Containers introduces several concepts that make it challenging for teams to directly adapt existing practices directly to functioning with them. One of the most challenging for teams that are used to traditional approaches is the concept that Docker containers, especially those in production, should be immutable. Immutable production systems are not a new concept in software engineering - in fact, a big part of the attraction of infrastructure-as-code was the idea that systems could be made immutable if only they could be constructed entirely from the ground up from a repeatable code base instead of having to be constructed from an ad-hoc mixture of code and far-too-mutable physical or virtual infrastructure.

However, the infrastructure-as-code approach was often not adopted entirely throughout an entire software development lifecycle. In more traditional software development approaches, an environment will be an entire system, often built as one or more Virtual Machines or physical environments, that serve as a location in which one particular step in a software engineering lifecycle, such as application build, integration testing, or acceptance testing will take place. What we have commonly seen is that development teams will have a distinction between “lower” environments in the development lifecycle, such as build and unit test, which are very open and mutable, and “higher” environments such as an acceptance test environment, that become progressively more locked down.

What this leads to is a situation where lower environments are often constantly “in flux” and that changes in configuration are not picked up in later environments, causing problems that are fixed in earlier environments to recur unexpectedly later. What’s more, the inconsistency of the mechanisms for defining and configuring environments results in wasted time and needless repetition of work.

Therefore,

Build a Continuous Integration and Continuous Delivery Pipeline, using common tools such as Jenkins, in which the output of each pipeline run will be an immutable Container image.

Jenkins is an open source tool that is used throughout the software development industry to define and build Continuous Integration and Delivery pipelines. Jenkins is built on the concept of a stage, which is a conceptually distinct subset of a pipeline. Each stage is built of steps that can execute within conditional logic to automate common tasks such as building a Java Jar file using Maven, or running unit tests with an automated tool like JUnit. Thus each stage can conceptually map to a physical or virtual environment of the type described above such as “Build” or “Unit Test”.

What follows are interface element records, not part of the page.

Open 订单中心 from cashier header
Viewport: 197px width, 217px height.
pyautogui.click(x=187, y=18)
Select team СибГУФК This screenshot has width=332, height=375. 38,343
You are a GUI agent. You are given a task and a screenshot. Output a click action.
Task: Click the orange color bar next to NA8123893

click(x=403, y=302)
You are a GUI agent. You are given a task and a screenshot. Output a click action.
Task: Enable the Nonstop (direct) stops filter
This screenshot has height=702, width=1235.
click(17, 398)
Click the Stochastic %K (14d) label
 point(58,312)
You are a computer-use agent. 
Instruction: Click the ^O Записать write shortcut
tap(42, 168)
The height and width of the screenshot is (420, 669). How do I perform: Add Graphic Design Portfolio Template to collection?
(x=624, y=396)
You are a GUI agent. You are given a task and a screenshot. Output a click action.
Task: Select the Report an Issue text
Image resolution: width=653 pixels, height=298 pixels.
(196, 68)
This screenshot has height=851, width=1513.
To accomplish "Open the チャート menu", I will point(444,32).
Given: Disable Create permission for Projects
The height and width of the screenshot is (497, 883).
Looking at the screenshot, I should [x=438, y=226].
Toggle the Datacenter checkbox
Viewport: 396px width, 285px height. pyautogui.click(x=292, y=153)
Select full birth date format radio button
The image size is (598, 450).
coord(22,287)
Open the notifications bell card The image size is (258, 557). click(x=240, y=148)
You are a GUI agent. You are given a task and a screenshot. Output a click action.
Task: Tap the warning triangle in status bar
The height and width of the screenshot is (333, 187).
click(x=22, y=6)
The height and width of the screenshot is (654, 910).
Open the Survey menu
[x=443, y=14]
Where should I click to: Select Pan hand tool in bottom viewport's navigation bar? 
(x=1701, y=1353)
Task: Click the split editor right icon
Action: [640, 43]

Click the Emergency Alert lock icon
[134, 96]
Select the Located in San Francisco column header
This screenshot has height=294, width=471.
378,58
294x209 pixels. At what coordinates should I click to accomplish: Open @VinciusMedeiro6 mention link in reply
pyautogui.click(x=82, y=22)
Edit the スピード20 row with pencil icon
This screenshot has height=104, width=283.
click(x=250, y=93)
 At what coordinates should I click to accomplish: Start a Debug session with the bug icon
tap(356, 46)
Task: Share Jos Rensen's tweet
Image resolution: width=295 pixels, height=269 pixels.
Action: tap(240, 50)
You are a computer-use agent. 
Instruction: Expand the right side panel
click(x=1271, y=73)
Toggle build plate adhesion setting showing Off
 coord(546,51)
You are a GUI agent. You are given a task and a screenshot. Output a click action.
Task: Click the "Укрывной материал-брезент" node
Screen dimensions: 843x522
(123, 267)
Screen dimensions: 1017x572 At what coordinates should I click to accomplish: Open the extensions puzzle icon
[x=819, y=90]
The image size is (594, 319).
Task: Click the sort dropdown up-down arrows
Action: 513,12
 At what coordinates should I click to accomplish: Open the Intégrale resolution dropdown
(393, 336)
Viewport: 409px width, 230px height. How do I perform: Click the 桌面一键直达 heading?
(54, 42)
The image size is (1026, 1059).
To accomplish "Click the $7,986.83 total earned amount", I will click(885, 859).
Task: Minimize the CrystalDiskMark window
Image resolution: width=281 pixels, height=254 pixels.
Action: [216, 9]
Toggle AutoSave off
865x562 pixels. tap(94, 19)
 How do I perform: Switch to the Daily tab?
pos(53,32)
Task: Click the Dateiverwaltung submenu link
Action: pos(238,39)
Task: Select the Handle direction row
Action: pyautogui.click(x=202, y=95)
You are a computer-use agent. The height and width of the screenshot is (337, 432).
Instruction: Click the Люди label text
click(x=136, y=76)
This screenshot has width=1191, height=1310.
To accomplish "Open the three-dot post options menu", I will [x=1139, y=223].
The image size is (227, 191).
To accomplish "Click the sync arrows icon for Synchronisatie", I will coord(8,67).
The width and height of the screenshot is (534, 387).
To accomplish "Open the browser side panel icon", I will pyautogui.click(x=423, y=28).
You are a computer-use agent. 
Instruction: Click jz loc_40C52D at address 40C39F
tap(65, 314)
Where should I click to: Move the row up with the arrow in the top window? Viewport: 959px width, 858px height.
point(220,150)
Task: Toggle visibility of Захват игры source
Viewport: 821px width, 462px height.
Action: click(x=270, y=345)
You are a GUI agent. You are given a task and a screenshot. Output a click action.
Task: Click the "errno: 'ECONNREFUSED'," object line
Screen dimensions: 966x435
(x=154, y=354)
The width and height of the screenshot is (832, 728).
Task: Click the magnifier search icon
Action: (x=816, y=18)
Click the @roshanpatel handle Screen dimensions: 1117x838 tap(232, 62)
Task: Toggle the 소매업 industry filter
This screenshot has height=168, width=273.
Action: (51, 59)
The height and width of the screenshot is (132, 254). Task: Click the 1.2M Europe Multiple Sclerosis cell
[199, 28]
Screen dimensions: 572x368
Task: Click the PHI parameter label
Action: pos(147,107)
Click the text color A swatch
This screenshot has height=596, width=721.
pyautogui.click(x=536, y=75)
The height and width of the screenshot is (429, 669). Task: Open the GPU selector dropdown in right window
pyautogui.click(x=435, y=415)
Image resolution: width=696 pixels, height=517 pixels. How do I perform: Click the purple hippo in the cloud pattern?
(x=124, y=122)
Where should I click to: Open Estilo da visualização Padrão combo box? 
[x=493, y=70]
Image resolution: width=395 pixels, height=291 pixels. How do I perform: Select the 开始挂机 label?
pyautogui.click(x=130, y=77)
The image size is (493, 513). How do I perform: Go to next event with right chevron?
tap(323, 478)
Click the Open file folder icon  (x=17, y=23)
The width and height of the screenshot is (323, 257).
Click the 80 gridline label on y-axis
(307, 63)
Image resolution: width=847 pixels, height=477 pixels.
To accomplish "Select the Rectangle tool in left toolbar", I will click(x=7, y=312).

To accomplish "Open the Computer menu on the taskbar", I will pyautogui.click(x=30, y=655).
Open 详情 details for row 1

The key here is that you can use a tool like Jenkins combined with Containers to entirely eliminate the need for any of these unique physical or virtual environments. Instead you will build an image from a dockerfile in the initial setup of the pipeline, and then push this image to the image registry upon successful completion of the pipeline stages. The image is entirely rebuilt on each new run of the pipeline.

This concept is central to the approach being used by more modern Kubernetes-centric DevOps Pipeline tools like JenkinsX and Tekton. Tekton is an open-source framework for building CI/CD tools and processes. The steps (and constituent tasks) of a pipeline in Tekton all run as Pods in Kubernetes. JenkinsX is built on Tekton and gives you full GitOps and pipeline automation implementation. However, the output of these is always an image that has been constructed through the steps in the pipeline.

This approach will fix the problem of reintroducing errors into later environments by entirely removing manual configuration changes from the process. In this approach you can’t change the configuration of an image either intentionally or accidently within a single stage – you have to introduce any configuration changes into the Container build process at the very beginning and then let the changes propagate through the entire build pipeline. So for instance, let’s consider the simple case of changing the version of a Java runtime environment (JRE). In a traditional approach, with separate physical or virtual machines for each development lifecycle stage, updating this configuration would require changing each environment separately, either manually or through a scripted infrastructure-as-code tool such as Chef or Puppet. In the Container approach, you would change the dockerfile once to include the new definition, and then re-run the pipeline to repeat all the automated steps from the beginning – creating a new, immutable image at the end.

This pattern is well established as a best practice within the Docker community. For instance, the Docker documentation article on Development Pipelines describes a recommended development pipeline very much in line with the recommendations of this pattern. Likewise the IBM article on Kubernetes DevOps is just one of several examples of such pipelines being built for container projects.

At the heart of this pipeline will be the problem of dealing with images appropriately. The first issue to consider with publicly hosted images is that since they are coming from a public repository that they could, potentially, contain malware or other issues that would introduce vulnerability into your system. Thus the need for Pipeline Vulnerability Scanning becomes absolutely critical. This results in the need to introduce special stages. such as a Birthing Pool into your Pipeline in order to make sure that you are into introducing new types of vulnerabilities into your systems.